We hope this message finds you safe and well as we approach Thanksgiving. It is a time to reflect on the positive things in life, something not always easy to achieve in this most unusual year. We hope the season gives you some time to catch your breath, and to reconnect with family and friends.
It is a shortened week in the US markets, though a busy one with the virus versus vaccine race ramping up, stimulus talks, and election consequences all in the mix. In a little reported but potentially significant development, Treasury Secretary Steve Mnuchin declined to renew several lending programs that the Federal Reserve had used to support corporate bonds and the corporate bond market. It’s a positive sign that Treasury feels that the bond market is functioning well enough that support is no longer needed. But as one well known portfolio manager quipped, “the training wheels have now come off.” Both stock and bond markets will be watching carefully for any signs of stress in the lending markets now that they are no longer backstopped by the Federal Reserve. And of course, so will we.
What Happened Last Week:
Equities were mixed as they digested their large gains from the previous week. Technology and large cap stocks were down slightly, while small cap stocks posted another weekly gain. This rotation out of technology and large companies into the smaller ones continues as part of the investing theme of an expected end to the pandemic and the associated restrictions.
Bond markets were positive across the board as both corporate and municipal bonds posted solid gains for the week. The yield on the US Treasury’s 10 year note (which moves in the opposite direction of price) fell 7 basis points after threatening earlier in the week to break out to new highs.

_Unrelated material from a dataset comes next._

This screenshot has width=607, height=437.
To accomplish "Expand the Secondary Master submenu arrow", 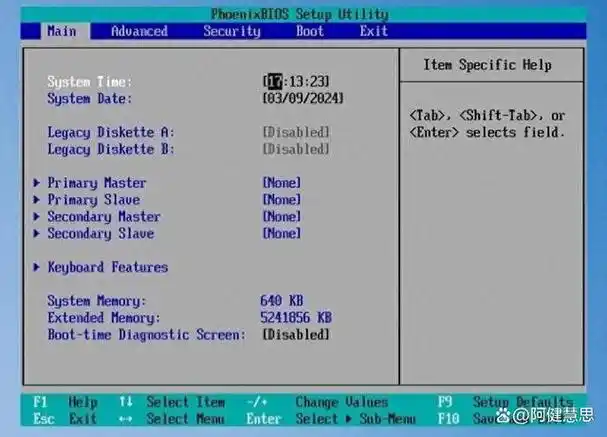I will pos(37,217).
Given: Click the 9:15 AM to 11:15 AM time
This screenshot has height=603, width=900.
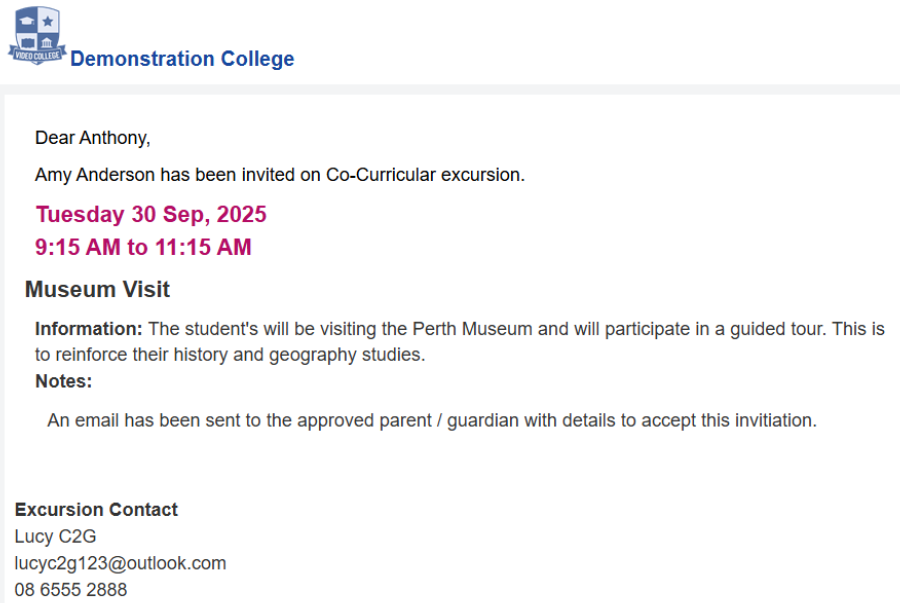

What To Look For This Week:
With the presidential election seemingly behind us, equity markets will be focused on trends in coronavirus cases and deaths as well as vaccine developments. There will be a lot of economic data released during the holiday shortened week including data on inflation, personal consumption, and home sales. Finally, the Federal Reserve will release the minutes from its November meeting which traders will scrutinize for any hint of future interest rate policy changes.
Thank you for being part of the Value Monitoring, Inc. family. Have a great holiday!